§ **DIRECTIONS FOR THIS TASK**
Exactly as they appear, set down all the lines of the material.

§ **DATA SECTION**

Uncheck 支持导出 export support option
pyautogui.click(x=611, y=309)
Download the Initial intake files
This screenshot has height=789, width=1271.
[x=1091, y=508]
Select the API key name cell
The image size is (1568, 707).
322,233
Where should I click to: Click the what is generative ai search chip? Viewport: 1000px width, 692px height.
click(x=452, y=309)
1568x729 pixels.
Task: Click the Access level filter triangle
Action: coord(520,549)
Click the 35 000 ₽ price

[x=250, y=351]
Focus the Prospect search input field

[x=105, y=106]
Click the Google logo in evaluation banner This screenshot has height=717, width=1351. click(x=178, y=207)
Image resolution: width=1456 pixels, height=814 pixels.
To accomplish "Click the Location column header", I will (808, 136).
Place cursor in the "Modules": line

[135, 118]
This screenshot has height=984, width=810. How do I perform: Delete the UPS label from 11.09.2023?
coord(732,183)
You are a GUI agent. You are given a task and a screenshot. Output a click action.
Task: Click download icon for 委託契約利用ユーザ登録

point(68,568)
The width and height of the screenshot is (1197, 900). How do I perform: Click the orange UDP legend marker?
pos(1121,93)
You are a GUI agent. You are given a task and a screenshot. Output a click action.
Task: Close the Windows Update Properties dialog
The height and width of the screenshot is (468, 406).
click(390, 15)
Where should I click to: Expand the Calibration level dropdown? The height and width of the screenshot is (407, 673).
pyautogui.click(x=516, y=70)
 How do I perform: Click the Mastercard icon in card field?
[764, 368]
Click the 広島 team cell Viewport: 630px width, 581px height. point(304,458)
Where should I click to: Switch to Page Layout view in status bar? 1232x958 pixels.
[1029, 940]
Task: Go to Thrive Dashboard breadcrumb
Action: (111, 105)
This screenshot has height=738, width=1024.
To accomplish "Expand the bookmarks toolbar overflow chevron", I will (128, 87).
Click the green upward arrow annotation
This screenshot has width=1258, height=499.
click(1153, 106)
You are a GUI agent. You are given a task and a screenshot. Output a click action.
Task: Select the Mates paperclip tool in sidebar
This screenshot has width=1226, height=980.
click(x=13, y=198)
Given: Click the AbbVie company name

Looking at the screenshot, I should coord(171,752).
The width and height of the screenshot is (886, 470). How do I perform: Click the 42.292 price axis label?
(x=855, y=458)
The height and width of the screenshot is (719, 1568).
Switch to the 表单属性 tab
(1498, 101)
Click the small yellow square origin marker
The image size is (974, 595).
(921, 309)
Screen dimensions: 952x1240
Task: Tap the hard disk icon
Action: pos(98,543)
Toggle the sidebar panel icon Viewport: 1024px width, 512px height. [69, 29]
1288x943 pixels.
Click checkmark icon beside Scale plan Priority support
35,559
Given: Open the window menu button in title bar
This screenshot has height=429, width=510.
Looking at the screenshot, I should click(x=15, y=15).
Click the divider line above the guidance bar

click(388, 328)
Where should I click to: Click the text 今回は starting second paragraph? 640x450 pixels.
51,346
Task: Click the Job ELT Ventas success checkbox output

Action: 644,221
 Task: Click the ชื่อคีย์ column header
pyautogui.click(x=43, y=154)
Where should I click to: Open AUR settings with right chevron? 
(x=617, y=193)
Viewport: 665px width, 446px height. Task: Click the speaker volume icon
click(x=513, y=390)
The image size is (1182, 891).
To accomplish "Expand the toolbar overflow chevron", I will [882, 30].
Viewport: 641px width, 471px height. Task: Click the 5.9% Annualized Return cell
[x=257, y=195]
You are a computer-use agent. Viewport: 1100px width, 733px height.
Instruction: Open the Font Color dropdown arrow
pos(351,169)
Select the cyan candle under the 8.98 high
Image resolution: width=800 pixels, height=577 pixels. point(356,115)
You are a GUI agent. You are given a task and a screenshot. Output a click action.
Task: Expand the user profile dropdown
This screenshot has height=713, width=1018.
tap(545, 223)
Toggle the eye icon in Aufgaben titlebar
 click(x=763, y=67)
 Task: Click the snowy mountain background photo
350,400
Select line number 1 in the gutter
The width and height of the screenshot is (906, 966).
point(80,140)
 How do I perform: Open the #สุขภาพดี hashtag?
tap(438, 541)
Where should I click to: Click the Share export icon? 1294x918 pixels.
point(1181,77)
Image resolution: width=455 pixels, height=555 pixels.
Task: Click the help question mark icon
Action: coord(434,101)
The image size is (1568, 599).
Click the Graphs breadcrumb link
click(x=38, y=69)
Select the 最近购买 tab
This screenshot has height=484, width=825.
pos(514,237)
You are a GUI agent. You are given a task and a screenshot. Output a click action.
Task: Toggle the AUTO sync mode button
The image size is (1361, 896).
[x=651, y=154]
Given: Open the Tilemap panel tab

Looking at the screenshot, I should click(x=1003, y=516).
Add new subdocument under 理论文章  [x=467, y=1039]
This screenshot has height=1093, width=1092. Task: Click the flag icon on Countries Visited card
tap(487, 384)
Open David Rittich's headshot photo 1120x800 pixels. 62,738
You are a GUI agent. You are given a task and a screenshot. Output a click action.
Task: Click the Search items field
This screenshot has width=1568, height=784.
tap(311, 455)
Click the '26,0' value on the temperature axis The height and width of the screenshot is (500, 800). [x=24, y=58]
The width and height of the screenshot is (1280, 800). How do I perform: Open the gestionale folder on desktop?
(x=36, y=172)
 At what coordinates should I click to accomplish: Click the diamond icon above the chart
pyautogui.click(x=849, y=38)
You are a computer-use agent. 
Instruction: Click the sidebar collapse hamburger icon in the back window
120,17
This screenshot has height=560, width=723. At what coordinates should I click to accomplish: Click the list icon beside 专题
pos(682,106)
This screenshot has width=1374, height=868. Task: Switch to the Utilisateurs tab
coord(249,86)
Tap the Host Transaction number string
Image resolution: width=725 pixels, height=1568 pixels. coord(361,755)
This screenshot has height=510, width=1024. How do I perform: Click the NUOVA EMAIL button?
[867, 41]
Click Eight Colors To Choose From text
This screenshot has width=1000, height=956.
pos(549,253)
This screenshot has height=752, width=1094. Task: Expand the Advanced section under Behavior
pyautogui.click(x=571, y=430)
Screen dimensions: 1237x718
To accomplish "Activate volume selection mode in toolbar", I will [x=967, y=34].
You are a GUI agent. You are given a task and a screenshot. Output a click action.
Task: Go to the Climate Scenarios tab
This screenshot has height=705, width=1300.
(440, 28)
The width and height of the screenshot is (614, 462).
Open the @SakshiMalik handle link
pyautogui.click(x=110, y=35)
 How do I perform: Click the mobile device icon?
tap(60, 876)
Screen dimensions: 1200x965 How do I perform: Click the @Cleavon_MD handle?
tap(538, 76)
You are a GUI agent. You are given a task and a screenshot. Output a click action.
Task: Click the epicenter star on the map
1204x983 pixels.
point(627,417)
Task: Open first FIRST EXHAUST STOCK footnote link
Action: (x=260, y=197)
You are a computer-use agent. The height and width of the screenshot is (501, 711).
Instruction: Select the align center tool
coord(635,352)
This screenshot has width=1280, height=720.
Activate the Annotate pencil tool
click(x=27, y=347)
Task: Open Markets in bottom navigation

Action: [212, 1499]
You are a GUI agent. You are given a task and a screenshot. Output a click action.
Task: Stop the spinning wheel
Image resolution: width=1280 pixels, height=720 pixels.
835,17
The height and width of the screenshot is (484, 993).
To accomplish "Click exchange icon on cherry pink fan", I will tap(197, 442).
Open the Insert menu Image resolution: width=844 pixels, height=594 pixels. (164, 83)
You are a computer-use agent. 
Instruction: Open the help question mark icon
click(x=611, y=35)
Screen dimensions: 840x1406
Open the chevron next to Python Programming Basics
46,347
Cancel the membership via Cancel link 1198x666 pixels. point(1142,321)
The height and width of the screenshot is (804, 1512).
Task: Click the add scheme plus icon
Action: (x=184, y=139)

§ **EXERCISE OUTPUT**
Uncheck 支持导出 export support option
pyautogui.click(x=611, y=309)
Download the Initial intake files
This screenshot has height=789, width=1271.
[x=1091, y=508]
Select the API key name cell
The image size is (1568, 707).
322,233
Where should I click to: Click the what is generative ai search chip? Viewport: 1000px width, 692px height.
click(x=452, y=309)
1568x729 pixels.
Task: Click the Access level filter triangle
Action: coord(520,549)
Click the 35 000 ₽ price

[x=250, y=351]
Focus the Prospect search input field

[x=105, y=106]
Click the Google logo in evaluation banner This screenshot has height=717, width=1351. click(x=178, y=207)
Image resolution: width=1456 pixels, height=814 pixels.
To accomplish "Click the Location column header", I will (808, 136).
Place cursor in the "Modules": line

[135, 118]
This screenshot has height=984, width=810. How do I perform: Delete the UPS label from 11.09.2023?
coord(732,183)
You are a GUI agent. You are given a task and a screenshot. Output a click action.
Task: Click download icon for 委託契約利用ユーザ登録

point(68,568)
The width and height of the screenshot is (1197, 900). How do I perform: Click the orange UDP legend marker?
pos(1121,93)
You are a GUI agent. You are given a task and a screenshot. Output a click action.
Task: Close the Windows Update Properties dialog
The height and width of the screenshot is (468, 406).
click(390, 15)
Where should I click to: Expand the Calibration level dropdown? The height and width of the screenshot is (407, 673).
pyautogui.click(x=516, y=70)
 How do I perform: Click the Mastercard icon in card field?
[764, 368]
Click the 広島 team cell Viewport: 630px width, 581px height. point(304,458)
Where should I click to: Switch to Page Layout view in status bar? 1232x958 pixels.
[1029, 940]
Task: Go to Thrive Dashboard breadcrumb
Action: (111, 105)
This screenshot has height=738, width=1024.
To accomplish "Expand the bookmarks toolbar overflow chevron", I will (128, 87).
Click the green upward arrow annotation
This screenshot has width=1258, height=499.
click(1153, 106)
You are a GUI agent. You are given a task and a screenshot. Output a click action.
Task: Select the Mates paperclip tool in sidebar
This screenshot has width=1226, height=980.
click(x=13, y=198)
Given: Click the AbbVie company name

Looking at the screenshot, I should coord(171,752).
The width and height of the screenshot is (886, 470). How do I perform: Click the 42.292 price axis label?
(x=855, y=458)
The height and width of the screenshot is (719, 1568).
Switch to the 表单属性 tab
(1498, 101)
Click the small yellow square origin marker
The image size is (974, 595).
(921, 309)
Screen dimensions: 952x1240
Task: Tap the hard disk icon
Action: pos(98,543)
Toggle the sidebar panel icon Viewport: 1024px width, 512px height. [69, 29]
1288x943 pixels.
Click checkmark icon beside Scale plan Priority support
35,559
Given: Open the window menu button in title bar
This screenshot has height=429, width=510.
Looking at the screenshot, I should click(x=15, y=15).
Click the divider line above the guidance bar

click(388, 328)
Where should I click to: Click the text 今回は starting second paragraph? 640x450 pixels.
51,346
Task: Click the Job ELT Ventas success checkbox output

Action: 644,221
 Task: Click the ชื่อคีย์ column header
pyautogui.click(x=43, y=154)
Where should I click to: Open AUR settings with right chevron? 
(x=617, y=193)
Viewport: 665px width, 446px height. Task: Click the speaker volume icon
click(x=513, y=390)
The image size is (1182, 891).
To accomplish "Expand the toolbar overflow chevron", I will [882, 30].
Viewport: 641px width, 471px height. Task: Click the 5.9% Annualized Return cell
[x=257, y=195]
You are a computer-use agent. Viewport: 1100px width, 733px height.
Instruction: Open the Font Color dropdown arrow
pos(351,169)
Select the cyan candle under the 8.98 high
Image resolution: width=800 pixels, height=577 pixels. point(356,115)
You are a GUI agent. You are given a task and a screenshot. Output a click action.
Task: Expand the user profile dropdown
This screenshot has height=713, width=1018.
tap(545, 223)
Toggle the eye icon in Aufgaben titlebar
 click(x=763, y=67)
 Task: Click the snowy mountain background photo
350,400
Select line number 1 in the gutter
The width and height of the screenshot is (906, 966).
point(80,140)
 How do I perform: Open the #สุขภาพดี hashtag?
tap(438, 541)
Where should I click to: Click the Share export icon? 1294x918 pixels.
point(1181,77)
Image resolution: width=455 pixels, height=555 pixels.
Task: Click the help question mark icon
Action: coord(434,101)
The image size is (1568, 599).
Click the Graphs breadcrumb link
click(x=38, y=69)
Select the 最近购买 tab
This screenshot has height=484, width=825.
pos(514,237)
You are a GUI agent. You are given a task and a screenshot. Output a click action.
Task: Toggle the AUTO sync mode button
The image size is (1361, 896).
[x=651, y=154]
Given: Open the Tilemap panel tab

Looking at the screenshot, I should click(x=1003, y=516).
Add new subdocument under 理论文章  [x=467, y=1039]
This screenshot has height=1093, width=1092. Task: Click the flag icon on Countries Visited card
tap(487, 384)
Open David Rittich's headshot photo 1120x800 pixels. 62,738
You are a GUI agent. You are given a task and a screenshot. Output a click action.
Task: Click the Search items field
This screenshot has width=1568, height=784.
tap(311, 455)
Click the '26,0' value on the temperature axis The height and width of the screenshot is (500, 800). [x=24, y=58]
The width and height of the screenshot is (1280, 800). How do I perform: Open the gestionale folder on desktop?
(x=36, y=172)
 At what coordinates should I click to accomplish: Click the diamond icon above the chart
pyautogui.click(x=849, y=38)
You are a computer-use agent. 
Instruction: Click the sidebar collapse hamburger icon in the back window
120,17
This screenshot has height=560, width=723. At what coordinates should I click to accomplish: Click the list icon beside 专题
pos(682,106)
This screenshot has width=1374, height=868. Task: Switch to the Utilisateurs tab
coord(249,86)
Tap the Host Transaction number string
Image resolution: width=725 pixels, height=1568 pixels. coord(361,755)
This screenshot has height=510, width=1024. How do I perform: Click the NUOVA EMAIL button?
[867, 41]
Click Eight Colors To Choose From text
This screenshot has width=1000, height=956.
pos(549,253)
This screenshot has height=752, width=1094. Task: Expand the Advanced section under Behavior
pyautogui.click(x=571, y=430)
Screen dimensions: 1237x718
To accomplish "Activate volume selection mode in toolbar", I will [x=967, y=34].
You are a GUI agent. You are given a task and a screenshot. Output a click action.
Task: Go to the Climate Scenarios tab
This screenshot has height=705, width=1300.
(440, 28)
The width and height of the screenshot is (614, 462).
Open the @SakshiMalik handle link
pyautogui.click(x=110, y=35)
 How do I perform: Click the mobile device icon?
tap(60, 876)
Screen dimensions: 1200x965 How do I perform: Click the @Cleavon_MD handle?
tap(538, 76)
You are a GUI agent. You are given a task and a screenshot. Output a click action.
Task: Click the epicenter star on the map
1204x983 pixels.
point(627,417)
Task: Open first FIRST EXHAUST STOCK footnote link
Action: (x=260, y=197)
You are a computer-use agent. The height and width of the screenshot is (501, 711).
Instruction: Select the align center tool
coord(635,352)
This screenshot has width=1280, height=720.
Activate the Annotate pencil tool
click(x=27, y=347)
Task: Open Markets in bottom navigation

Action: [212, 1499]
You are a GUI agent. You are given a task and a screenshot. Output a click action.
Task: Stop the spinning wheel
Image resolution: width=1280 pixels, height=720 pixels.
835,17
The height and width of the screenshot is (484, 993).
To accomplish "Click exchange icon on cherry pink fan", I will tap(197, 442).
Open the Insert menu Image resolution: width=844 pixels, height=594 pixels. (164, 83)
You are a computer-use agent. 
Instruction: Open the help question mark icon
click(x=611, y=35)
Screen dimensions: 840x1406
Open the chevron next to Python Programming Basics
46,347
Cancel the membership via Cancel link 1198x666 pixels. point(1142,321)
The height and width of the screenshot is (804, 1512).
Task: Click the add scheme plus icon
Action: (x=184, y=139)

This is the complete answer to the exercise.